Stored data
↓

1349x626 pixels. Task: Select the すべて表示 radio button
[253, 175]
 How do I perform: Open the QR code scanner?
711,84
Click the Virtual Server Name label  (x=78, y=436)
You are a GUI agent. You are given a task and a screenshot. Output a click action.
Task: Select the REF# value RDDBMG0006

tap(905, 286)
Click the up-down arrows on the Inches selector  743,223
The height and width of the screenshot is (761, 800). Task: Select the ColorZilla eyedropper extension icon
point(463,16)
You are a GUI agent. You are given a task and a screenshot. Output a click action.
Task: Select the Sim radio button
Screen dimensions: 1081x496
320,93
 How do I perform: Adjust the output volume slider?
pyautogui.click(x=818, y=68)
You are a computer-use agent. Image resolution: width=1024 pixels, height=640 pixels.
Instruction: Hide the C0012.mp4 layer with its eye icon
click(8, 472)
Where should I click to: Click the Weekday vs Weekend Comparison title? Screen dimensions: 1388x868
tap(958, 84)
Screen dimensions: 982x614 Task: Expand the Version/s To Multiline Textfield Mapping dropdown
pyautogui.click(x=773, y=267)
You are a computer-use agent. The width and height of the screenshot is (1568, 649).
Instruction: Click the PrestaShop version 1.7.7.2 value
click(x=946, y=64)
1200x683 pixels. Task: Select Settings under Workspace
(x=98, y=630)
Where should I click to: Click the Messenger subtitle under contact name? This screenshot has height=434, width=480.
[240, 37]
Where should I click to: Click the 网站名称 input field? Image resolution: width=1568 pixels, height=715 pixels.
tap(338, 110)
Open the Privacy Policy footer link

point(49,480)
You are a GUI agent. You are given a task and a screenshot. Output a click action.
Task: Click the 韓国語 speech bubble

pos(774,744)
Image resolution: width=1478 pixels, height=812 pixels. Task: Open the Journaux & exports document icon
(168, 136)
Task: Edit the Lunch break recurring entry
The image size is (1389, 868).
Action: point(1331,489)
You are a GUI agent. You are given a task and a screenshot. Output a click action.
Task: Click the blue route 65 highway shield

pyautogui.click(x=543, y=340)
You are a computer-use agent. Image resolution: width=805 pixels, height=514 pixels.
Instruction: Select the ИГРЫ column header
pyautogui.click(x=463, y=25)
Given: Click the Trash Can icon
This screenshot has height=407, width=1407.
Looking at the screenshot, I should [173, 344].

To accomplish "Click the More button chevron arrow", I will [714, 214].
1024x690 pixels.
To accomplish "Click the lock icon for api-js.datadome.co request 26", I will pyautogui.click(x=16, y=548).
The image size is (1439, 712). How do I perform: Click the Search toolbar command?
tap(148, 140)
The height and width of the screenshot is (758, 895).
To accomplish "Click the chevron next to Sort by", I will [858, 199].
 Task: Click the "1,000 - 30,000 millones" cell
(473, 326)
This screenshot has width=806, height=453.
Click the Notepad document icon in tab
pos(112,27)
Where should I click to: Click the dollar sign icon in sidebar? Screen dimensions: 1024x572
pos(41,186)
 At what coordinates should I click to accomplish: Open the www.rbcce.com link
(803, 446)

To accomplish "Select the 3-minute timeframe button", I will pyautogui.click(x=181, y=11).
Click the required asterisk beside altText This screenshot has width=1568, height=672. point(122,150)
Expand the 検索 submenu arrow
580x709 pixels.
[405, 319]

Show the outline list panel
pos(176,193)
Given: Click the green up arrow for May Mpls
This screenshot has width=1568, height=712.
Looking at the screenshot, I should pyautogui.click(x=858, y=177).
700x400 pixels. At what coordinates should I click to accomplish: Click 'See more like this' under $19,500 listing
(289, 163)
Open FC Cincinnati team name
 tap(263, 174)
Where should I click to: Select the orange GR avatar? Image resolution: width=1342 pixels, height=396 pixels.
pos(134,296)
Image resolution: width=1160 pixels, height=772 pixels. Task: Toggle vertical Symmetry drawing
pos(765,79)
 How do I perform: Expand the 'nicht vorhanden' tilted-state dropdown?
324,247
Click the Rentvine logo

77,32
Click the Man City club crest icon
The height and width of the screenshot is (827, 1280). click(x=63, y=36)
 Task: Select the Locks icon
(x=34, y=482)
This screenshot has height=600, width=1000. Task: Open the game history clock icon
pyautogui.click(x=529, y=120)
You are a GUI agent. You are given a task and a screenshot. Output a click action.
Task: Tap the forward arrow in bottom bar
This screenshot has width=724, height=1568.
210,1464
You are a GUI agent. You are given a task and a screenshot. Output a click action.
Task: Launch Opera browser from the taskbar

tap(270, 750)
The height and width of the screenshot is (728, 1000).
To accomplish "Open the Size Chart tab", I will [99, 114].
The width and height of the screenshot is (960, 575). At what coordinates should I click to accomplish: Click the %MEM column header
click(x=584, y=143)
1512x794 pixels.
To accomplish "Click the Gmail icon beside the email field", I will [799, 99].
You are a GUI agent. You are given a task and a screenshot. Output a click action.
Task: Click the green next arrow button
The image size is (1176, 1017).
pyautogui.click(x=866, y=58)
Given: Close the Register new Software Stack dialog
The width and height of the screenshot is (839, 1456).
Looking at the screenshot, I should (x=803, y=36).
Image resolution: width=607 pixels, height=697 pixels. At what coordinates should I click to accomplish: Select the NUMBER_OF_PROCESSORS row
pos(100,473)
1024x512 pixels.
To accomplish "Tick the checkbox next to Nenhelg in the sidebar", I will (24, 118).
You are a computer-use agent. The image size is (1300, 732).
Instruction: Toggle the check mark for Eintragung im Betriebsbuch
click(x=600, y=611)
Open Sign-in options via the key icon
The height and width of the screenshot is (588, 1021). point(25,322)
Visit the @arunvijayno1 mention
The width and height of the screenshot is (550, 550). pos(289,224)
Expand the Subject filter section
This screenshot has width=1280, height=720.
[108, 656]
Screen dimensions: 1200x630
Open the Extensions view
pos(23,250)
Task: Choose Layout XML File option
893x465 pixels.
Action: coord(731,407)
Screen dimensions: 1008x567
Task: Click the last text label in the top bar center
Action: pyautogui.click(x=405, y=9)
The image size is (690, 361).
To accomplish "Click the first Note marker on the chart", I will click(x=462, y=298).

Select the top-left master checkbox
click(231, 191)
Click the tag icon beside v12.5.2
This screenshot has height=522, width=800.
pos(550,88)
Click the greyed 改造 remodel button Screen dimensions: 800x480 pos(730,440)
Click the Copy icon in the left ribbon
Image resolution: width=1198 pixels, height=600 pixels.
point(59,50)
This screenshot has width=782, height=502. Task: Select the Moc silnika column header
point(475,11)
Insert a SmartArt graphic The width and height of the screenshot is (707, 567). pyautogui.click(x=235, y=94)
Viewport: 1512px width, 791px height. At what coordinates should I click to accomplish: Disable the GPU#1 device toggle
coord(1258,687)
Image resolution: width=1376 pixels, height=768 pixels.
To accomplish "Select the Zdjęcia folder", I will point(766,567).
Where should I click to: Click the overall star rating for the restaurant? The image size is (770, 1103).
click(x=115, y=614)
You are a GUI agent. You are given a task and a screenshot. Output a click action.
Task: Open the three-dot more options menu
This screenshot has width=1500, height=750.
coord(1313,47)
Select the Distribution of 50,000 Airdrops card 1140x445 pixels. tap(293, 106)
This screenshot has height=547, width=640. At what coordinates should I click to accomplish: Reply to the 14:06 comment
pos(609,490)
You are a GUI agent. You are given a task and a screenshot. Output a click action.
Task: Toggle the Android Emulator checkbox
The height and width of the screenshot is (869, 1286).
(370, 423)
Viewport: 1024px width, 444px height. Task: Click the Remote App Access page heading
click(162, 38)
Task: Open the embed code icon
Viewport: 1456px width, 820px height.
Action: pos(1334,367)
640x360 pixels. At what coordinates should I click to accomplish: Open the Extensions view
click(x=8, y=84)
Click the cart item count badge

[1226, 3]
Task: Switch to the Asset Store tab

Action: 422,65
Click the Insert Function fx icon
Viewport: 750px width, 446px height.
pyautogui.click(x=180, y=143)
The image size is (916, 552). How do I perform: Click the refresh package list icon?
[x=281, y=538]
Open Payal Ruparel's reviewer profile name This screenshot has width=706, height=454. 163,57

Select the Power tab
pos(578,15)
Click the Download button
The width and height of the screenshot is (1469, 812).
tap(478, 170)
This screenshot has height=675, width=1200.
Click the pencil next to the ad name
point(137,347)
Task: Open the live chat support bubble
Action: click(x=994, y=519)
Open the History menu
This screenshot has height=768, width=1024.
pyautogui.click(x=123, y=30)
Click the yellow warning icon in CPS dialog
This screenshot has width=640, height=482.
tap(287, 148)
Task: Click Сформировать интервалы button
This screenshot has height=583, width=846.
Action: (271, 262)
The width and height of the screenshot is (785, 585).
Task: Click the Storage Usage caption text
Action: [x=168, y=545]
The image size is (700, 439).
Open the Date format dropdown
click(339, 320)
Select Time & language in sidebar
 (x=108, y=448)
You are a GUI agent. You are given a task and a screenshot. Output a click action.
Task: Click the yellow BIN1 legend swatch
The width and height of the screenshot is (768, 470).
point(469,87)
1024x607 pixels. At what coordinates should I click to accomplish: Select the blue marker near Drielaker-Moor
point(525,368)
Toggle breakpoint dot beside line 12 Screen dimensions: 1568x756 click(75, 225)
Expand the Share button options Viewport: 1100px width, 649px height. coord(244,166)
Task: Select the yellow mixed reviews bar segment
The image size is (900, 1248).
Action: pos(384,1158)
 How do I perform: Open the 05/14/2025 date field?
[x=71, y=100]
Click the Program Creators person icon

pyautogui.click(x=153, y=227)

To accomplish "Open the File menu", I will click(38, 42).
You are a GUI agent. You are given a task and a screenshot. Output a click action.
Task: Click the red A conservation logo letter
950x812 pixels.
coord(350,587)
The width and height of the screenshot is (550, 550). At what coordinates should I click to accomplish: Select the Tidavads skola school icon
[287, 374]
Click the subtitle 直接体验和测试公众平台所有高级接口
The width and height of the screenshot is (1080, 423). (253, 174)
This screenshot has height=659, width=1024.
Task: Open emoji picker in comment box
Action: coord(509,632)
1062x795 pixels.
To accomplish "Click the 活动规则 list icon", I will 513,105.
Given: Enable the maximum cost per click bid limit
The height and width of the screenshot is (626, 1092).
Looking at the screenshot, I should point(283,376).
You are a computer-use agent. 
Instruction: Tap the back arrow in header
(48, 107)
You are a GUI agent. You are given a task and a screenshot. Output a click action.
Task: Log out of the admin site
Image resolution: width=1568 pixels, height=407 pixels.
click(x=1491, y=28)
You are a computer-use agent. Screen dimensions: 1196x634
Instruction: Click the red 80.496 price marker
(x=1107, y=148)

↑

Go through the entries above and pull out each line with "yellow" in it.

Click the yellow warning icon in CPS dialog
Task: Click the yellow BIN1 legend swatch
Task: Select the yellow mixed reviews bar segment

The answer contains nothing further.